Efficiently finding an infix of a word that is rejected by an NFA

Question 1

I am interested in the fine-grained complexity of the following NFA infix rejection problem:

Input: a word $w$, a nondeterministic finite automaton $A$
Output: is there an infix of $w$ (i.e., some $u$ with $w = sut$ for some $s,t$) that is rejected by $A$

The naive algorithm for NFA infix rejection is to consider every infix of $w$ and run a state-set simulation of $A$ on each infix: this gives complexity $O(|w|^2 \times |w| \cdot |A|)$. Less naively, we can run $|w|$ state-set simulations from every starting position and see if we ever encounter a set of states that contains no final state (witnessing that some infix is rejected): this gives complexity $O(|w|^2 \cdot |A|)$.

In terms of lower bounds, it is easy to adapt the result of Backurs and Indyk. They show that, assuming SETH, we cannot determine whether an NFA $A'$ accepts a word $w'$ in time $O((|A'| \cdot |w'|)^{1-\epsilon})$ for any $\epsilon$. Up to adding unique delimiters at the beginning and end of the word, this easily implies that NFA infix rejection also does not have an $O((|w| \cdot |A|)^{1-\epsilon})$ algorithm assuming SETH.

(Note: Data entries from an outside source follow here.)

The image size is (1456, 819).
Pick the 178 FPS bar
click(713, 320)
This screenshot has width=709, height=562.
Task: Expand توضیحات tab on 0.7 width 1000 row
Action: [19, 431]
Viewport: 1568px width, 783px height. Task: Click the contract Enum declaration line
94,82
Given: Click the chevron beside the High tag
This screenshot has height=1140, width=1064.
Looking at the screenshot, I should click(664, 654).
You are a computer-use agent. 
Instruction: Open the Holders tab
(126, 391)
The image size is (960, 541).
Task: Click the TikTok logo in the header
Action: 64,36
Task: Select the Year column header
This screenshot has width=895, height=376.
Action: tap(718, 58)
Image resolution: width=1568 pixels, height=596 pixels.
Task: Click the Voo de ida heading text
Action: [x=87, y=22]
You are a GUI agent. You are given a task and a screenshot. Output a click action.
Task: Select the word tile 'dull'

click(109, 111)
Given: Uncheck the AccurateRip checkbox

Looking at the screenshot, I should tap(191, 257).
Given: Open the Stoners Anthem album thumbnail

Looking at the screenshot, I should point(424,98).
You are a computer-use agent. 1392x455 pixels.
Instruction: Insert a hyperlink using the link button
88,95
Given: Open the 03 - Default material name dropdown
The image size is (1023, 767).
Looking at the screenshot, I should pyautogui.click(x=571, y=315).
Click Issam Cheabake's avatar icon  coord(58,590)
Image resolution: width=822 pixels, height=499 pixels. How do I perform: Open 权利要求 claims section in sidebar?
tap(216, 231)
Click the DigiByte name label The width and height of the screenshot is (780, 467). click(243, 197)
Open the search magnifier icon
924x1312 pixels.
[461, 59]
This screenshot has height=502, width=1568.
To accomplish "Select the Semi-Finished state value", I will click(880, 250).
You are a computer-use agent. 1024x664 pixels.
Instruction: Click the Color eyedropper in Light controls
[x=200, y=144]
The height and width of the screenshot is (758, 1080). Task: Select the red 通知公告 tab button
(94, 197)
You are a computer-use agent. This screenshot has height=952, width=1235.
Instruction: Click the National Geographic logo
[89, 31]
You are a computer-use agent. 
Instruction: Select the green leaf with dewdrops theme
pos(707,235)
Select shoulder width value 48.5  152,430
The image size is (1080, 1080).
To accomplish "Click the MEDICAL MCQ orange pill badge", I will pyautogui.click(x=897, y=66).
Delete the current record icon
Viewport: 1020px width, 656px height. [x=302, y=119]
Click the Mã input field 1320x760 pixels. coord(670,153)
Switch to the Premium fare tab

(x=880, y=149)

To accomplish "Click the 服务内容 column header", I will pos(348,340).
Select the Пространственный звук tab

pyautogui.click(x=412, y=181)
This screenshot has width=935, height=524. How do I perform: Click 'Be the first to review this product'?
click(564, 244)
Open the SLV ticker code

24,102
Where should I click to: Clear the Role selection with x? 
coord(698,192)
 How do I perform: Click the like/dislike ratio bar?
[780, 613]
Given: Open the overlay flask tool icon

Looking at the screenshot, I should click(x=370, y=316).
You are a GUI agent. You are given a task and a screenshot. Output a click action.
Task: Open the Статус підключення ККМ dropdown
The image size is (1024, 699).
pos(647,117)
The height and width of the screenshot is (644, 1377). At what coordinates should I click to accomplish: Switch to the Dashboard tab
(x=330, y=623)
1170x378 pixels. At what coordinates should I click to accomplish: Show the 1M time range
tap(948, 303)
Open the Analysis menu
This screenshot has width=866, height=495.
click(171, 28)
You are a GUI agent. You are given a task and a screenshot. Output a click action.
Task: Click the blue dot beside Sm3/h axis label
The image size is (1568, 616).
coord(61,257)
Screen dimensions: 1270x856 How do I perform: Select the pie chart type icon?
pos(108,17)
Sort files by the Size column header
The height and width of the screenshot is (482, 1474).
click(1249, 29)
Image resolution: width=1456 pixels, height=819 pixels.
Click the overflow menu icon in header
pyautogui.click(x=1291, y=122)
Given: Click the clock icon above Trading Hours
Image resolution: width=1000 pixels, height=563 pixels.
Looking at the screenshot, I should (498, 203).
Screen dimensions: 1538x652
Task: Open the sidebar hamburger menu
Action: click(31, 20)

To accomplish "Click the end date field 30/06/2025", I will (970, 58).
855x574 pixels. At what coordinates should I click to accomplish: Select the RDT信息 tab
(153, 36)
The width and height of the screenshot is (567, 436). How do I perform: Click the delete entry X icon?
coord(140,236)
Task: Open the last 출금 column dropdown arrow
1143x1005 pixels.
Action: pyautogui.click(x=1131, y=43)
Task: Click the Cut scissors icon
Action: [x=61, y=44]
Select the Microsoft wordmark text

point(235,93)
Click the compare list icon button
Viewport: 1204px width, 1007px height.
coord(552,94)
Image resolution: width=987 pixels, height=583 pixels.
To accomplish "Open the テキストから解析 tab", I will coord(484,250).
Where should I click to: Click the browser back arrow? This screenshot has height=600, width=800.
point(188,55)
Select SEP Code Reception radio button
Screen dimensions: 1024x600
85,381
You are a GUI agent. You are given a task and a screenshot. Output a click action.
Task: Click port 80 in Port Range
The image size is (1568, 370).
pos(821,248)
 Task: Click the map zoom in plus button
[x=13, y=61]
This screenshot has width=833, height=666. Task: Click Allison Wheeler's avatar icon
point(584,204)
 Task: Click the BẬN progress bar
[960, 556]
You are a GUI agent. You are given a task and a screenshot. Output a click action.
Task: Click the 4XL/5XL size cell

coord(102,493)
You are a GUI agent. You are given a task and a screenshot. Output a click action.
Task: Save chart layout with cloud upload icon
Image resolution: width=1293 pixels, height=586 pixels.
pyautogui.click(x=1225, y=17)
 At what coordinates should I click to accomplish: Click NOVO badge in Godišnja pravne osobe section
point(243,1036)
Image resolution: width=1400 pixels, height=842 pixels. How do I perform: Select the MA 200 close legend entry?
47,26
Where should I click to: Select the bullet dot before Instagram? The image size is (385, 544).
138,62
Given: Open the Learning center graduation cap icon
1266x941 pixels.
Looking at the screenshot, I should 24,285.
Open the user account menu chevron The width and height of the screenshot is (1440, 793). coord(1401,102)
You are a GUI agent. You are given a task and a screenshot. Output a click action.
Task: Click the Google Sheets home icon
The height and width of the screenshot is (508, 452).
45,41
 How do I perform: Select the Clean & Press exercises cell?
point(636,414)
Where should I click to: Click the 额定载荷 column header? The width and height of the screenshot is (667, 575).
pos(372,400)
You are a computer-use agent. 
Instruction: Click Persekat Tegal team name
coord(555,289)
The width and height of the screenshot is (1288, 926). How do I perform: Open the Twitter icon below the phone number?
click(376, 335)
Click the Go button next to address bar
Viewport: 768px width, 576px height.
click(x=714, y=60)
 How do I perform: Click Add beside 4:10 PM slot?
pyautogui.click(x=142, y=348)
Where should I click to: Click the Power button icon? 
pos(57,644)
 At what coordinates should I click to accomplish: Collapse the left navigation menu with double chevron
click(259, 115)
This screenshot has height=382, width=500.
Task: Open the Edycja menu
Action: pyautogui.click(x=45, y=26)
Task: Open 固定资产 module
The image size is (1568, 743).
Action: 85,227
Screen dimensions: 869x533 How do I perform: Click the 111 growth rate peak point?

Hence the question: it is possible to show a better conditional lower bound on NFA infix rejection, or can one somehow improve on the upper bound above?

Note that the problem where we want a infix accepted by $A$ is easily seen to be in $O(|w| \cdot |A|)$, simply by building $A'$ from $A$ that recognizes the language $\Sigma^* L(A) \Sigma^*$ and testing whether $A'$ accepts $w$ by state-set simulation.

(This problem is from a recent paper where we investigate related questions. We thought a bit about this NFA infix rejection problem specifically, but did not see what could be said to pinpoint its precise complexity. I am asking the question here in case there are insights from neighboring communities.)

Question 2

Yes, there is a strictly stronger SETH-based conditional lower bound for NFA infix rejection, and the best general upper bound remains quadratic in $n$ with word-parallel speedups. In particular, when $m \ge n$ no general improvement below $O(n^{2-\varepsilon})$ is possible under SETH. The following binary and $\varepsilon$-free construction, together with a word-RAM upper bound, gives a complete picture.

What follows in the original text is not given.